Les pages du livre détaillent tous les scénarios imaginés par les dirigeants séparatistes, déclaration d’indépendance, élections régionales et élections constituantes. Artur Mas émettra même l’idée de proposer que le roi d’Espagne reconnaisse la Catalogne officiellement comme une colonie. C’est ici l’une des richesses principales du livre, l’accès à tous les brouillons et à tous les plans imaginés par le camp indépendantiste qui n’ont jamais vu le jour.
Le 10 octobre 2017 arrive. Devant le parlement, Carles Puigdemont proclamera la république pendant huit secondes avant de la suspendre. Une vraie déclaration d’indépendance officielle était prévue ce jour-là, mais elle a été annulée de peur que l’Espagne envoie l’armée dans les rues de Barcelone. « Je ne serais pas le président des morts dans la rue », explique Carles Puigdemont à ses proches.

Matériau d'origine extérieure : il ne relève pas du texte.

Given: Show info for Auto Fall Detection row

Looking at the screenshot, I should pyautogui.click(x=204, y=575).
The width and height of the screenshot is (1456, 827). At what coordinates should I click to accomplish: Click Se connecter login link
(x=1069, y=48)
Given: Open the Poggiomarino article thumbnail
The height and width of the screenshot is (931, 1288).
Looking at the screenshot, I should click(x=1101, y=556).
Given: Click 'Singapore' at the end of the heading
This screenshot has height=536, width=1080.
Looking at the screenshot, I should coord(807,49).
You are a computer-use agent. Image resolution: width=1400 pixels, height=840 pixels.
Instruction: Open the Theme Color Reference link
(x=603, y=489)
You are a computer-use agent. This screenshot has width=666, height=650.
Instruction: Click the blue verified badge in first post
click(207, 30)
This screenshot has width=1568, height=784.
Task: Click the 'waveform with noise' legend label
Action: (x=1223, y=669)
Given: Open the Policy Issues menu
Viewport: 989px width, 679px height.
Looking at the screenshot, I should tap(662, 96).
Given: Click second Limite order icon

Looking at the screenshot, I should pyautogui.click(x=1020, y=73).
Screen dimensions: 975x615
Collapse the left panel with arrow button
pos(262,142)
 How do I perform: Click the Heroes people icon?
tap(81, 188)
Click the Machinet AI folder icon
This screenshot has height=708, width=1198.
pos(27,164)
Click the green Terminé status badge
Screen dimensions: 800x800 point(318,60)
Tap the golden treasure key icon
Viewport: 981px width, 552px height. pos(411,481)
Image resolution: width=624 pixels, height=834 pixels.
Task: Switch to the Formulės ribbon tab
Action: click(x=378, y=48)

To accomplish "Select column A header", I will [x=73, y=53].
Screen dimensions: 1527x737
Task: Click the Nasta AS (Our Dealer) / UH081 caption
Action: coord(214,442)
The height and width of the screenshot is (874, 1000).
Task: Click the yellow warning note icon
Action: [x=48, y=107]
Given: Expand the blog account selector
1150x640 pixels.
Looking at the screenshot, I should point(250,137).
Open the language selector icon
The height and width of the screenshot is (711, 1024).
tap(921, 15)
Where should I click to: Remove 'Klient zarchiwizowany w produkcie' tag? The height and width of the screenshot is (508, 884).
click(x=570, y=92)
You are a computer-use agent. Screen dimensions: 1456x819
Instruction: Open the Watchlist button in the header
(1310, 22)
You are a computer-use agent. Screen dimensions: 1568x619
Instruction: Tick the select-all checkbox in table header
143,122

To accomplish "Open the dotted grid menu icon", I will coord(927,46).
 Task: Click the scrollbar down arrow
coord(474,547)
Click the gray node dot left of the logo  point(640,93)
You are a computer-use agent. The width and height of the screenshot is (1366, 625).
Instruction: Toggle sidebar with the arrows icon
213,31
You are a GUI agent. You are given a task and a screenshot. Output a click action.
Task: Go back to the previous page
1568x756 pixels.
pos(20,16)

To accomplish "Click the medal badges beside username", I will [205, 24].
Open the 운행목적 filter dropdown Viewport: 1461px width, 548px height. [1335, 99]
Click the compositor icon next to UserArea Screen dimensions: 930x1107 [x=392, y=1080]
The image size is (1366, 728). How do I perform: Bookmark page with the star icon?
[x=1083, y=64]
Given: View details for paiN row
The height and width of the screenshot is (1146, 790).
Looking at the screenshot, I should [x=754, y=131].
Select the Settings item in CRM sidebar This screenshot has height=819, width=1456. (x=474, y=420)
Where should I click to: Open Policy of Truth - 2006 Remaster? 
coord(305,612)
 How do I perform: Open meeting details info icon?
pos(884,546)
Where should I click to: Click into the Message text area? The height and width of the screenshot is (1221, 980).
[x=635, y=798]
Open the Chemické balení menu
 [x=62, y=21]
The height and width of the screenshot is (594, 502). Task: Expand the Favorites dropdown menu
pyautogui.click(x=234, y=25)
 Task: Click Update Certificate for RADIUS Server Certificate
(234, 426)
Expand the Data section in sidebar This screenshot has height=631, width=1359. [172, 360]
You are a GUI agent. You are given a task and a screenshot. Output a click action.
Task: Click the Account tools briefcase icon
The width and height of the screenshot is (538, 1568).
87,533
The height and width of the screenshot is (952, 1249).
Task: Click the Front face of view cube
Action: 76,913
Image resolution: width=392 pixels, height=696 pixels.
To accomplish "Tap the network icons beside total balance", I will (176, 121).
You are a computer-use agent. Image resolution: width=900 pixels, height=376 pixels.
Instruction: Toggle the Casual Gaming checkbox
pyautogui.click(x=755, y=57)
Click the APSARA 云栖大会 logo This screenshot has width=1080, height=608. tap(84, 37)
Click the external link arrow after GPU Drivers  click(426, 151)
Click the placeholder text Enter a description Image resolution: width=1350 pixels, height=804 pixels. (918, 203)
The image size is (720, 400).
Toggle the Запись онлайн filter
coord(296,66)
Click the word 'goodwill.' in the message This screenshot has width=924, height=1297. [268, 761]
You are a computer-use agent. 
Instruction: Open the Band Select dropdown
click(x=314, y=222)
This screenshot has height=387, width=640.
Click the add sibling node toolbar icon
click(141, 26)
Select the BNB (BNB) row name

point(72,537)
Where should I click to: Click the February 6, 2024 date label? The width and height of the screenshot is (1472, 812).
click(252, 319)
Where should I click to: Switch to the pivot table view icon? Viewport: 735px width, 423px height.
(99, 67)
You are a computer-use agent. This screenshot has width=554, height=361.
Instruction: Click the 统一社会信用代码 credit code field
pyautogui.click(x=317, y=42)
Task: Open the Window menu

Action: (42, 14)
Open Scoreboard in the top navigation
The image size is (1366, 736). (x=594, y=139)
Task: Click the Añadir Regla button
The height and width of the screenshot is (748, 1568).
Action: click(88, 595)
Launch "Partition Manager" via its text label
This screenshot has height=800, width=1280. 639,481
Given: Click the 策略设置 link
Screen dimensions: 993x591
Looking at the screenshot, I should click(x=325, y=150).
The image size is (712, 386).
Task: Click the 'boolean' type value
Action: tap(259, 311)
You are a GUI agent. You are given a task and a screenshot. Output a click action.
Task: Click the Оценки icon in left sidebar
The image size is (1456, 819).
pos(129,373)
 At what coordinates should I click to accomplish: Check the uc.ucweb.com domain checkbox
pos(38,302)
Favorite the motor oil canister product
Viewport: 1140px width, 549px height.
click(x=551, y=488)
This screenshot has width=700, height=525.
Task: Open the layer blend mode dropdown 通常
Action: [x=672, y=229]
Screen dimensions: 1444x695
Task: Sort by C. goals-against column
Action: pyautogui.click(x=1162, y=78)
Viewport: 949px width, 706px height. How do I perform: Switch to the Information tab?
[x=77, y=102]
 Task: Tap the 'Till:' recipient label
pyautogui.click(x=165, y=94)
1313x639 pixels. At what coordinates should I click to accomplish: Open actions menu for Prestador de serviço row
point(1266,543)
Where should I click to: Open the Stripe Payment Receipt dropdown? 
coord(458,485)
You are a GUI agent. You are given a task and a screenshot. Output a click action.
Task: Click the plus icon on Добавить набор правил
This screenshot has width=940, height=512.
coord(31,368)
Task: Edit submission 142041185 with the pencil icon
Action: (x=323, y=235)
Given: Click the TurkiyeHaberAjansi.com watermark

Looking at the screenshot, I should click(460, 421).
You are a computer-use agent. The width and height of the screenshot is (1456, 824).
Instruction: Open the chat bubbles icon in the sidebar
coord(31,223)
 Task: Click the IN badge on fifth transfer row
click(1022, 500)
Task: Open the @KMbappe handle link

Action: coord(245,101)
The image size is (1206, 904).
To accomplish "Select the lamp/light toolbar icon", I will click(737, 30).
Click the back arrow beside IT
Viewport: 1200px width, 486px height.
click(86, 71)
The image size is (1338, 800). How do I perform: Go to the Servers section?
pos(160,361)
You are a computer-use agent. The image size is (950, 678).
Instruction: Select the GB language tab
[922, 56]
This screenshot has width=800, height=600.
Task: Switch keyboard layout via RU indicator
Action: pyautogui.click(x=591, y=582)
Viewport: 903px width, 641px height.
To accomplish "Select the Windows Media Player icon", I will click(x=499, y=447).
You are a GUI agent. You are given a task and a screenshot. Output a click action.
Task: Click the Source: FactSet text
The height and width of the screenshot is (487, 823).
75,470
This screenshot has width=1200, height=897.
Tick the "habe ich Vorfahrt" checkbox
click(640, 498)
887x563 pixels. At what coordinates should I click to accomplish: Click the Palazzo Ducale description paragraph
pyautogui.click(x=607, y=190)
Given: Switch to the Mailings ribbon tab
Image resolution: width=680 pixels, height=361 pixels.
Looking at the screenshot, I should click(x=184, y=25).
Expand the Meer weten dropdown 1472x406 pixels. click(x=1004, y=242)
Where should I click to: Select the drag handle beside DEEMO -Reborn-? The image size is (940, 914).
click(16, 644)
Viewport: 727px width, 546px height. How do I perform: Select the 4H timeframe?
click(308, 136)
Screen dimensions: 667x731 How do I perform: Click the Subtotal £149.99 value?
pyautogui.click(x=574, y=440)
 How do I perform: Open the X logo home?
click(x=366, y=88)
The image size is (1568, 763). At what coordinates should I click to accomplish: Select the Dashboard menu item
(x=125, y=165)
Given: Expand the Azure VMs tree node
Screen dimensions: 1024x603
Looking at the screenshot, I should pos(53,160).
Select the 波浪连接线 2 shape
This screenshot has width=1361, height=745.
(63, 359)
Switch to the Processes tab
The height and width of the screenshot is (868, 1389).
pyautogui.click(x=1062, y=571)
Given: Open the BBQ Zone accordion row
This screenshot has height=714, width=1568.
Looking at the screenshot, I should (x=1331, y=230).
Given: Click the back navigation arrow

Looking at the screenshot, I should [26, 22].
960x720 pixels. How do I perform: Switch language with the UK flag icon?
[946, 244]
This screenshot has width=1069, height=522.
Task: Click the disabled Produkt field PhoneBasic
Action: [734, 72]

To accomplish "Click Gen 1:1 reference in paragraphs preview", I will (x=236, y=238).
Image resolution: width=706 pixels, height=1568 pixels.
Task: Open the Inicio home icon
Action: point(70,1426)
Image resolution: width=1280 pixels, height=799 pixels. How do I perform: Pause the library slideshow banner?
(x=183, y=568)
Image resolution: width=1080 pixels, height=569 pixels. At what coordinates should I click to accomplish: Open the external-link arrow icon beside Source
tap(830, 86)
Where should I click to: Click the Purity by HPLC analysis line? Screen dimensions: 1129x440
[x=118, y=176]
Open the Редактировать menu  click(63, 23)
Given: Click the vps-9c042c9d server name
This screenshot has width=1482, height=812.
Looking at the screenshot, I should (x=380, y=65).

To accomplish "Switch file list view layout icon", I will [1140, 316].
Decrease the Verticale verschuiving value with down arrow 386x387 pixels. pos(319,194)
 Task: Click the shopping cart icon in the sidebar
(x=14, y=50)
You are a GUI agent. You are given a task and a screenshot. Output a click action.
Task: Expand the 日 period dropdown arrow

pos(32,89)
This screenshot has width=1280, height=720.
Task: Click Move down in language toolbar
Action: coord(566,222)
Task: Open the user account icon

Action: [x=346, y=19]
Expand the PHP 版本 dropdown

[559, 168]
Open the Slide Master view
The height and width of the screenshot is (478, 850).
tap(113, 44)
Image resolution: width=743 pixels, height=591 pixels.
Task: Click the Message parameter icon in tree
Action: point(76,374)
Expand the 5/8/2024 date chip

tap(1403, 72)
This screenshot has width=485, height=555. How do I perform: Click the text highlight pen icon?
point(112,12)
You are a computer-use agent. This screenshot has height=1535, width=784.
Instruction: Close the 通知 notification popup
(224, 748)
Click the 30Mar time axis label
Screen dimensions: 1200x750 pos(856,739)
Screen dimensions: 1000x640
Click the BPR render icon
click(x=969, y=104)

Le discours de la déclaration d’indépendance que devait prononcer Carles Puigdemont, écrit par Quim Torra, est reproduit intégralement dans le livre.
Dans les jours précédents le 27 octobre 2017, le vote d’une motion parlementaire incluant l’indépendance, le chaos est total. Les dirigeants indépendantistes sont persuadés que la police peut faire irruption à n’importe quel moment au Palau de la Generalitat pour incarcérer Carles Puigdemont et éventuellement ses ministres. Anecdote soulignant l’exceptionnalité du moment, une caméra miniature avait été cachée dans une statue à l’entrée du Palau de la Generalitat pour filmer le président menotté par la police.
Jusqu’à la dernière seconde, avant le fatidique jour du 27 octobre 2017, Carles Puigdemont oscille pour trouver une alternative à la déclaration d’indépendance. Le président avait deux priorités, ne pas aller en prison et ne pas devenir le représentant d’une république virtuelle. Là aussi le livre raconte avec beaucoup de détails l’exil de Carles Puigdemont et les scénarios alternatifs jamais mis en place.
La dernière partie est la plus conventionnelle. Elle narre la campagne électorale après la déclaration d’indépendance et l’investiture de Quim Torra comme le cent-trente-et-unième président de la Catalogne. Tota la Veritat, un livre qui restera dans l’histoire du journalisme catalan.